# Knicks vs. Kings



## Fordy74 (May 22, 2002)

A big road win vs. one of the elite teams would go a long way in righting the ship. Well its safe to say we need Tim Thomas and Nazr to step up their games this evening.


----------



## The True Essence (May 26, 2003)

beat the kings in arco? I HIGHLY doubt it,but as long as the ball is round anything can happen. I hope Tim stops sucking.


----------



## NYCbballFan (Jun 8, 2003)

Knicks hanging through the 3rd. Thomas looking good.


----------



## Fordy74 (May 22, 2002)

well Thomas and Nazr certainly are stepping up as I asked for them to do in the 1st post. 78-78 after 3. Sweetney with some very nice minutes. Penny Hardaway needs to find his shooting touch.


----------



## son of oakley (Dec 24, 2003)

I hope no Knick ever wears a headband.


----------



## Fordy74 (May 22, 2002)

Kings now pulling away. Marbury hasnt been shooting well last 3 games. I think we might have pulled this one out with Allan Houston. With Marbury not shooting well, people like Shandon anderson and Penny just seem uncapable of picking up the shooting slack. Tim Thomas' great game has kept us in it, with Houston maybe we win but we are gonna lose cuz Shandon and Penny are just out there throwing bricks.


----------



## Fordy74 (May 22, 2002)

> Originally posted by <b>son of oakley</b>!
> I hope no Knick ever wear a headband.


too late. Dermarr does/did.


----------



## Fordy74 (May 22, 2002)

grab a rebound jeezus.


----------



## NYCbballFan (Jun 8, 2003)

deer in the headlight look. Knicks just froze up there.


----------



## NYCbballFan (Jun 8, 2003)

Divac playing like a master of the art. It's like the more athleticism he loses the better he gets.


----------



## son of oakley (Dec 24, 2003)

> Originally posted by <b>Fordy74</b>!
> 
> too late. Dermarr does/did.


Crap, you're right. Zeke better trade him...


----------



## Fordy74 (May 22, 2002)

Divac is so crafty, he is such a pain to play against...

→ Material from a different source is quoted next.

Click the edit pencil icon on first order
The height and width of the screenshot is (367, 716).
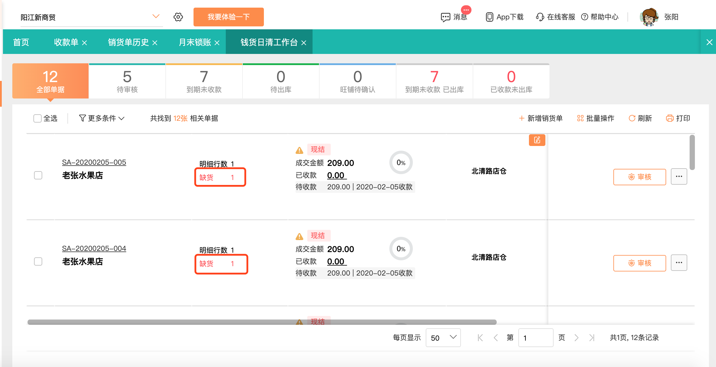click(x=537, y=140)
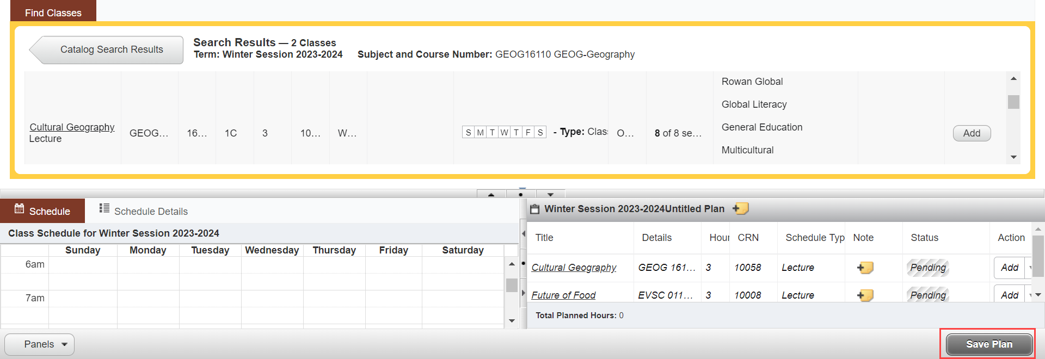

dissapointng loss considering we were tied going into the 4th. Encouraging games by Tim Thomas, Nazr, and Sweetney.

Steph and Penny need to find their strokes


----------



## HKF (Dec 10, 2002)

God Shandon Anderson, Penny Hardaway and Dikembe Mutombo are just so darn frustrating to watch. Those guys just don't have it. 

How many more years does Mutombo have? He is finished. :dead:


----------



## Rashidi (Oct 2, 2003)

Next season is Mutombo's last.


----------



## NYCbballFan (Jun 8, 2003)

The perplexing/worrisome aspect is how the Knicks seemed to stop competing once the Kings tied the score going into the 4th Q. It was like they were waiting for the Kings to turn it on and once it happened, the rest was fatalism. I don't know if Houston would have made a difference. It was more an attitude problem than a skills problem. The Knicks just stopped playing.


----------



## hatnlvr (Aug 14, 2003)

Well TT and Mohammed looked good. If Steph has half of a game we could have pulled this one out.

Penny and Shandon need to get it together!! They have been playing horribly!!


----------



## Jmonty580 (Jun 20, 2003)

I agree about penny and anderson, they shouod have let Demarr get some pt.


----------



## Rashidi (Oct 2, 2003)

> I don't know if Houston would have made a difference. It was more an attitude problem than a skills problem. The Knicks just stopped playing.


Don't worry, the Knicks will stand a chance next time when Brad Miller and Chris Webber are healthy.


----------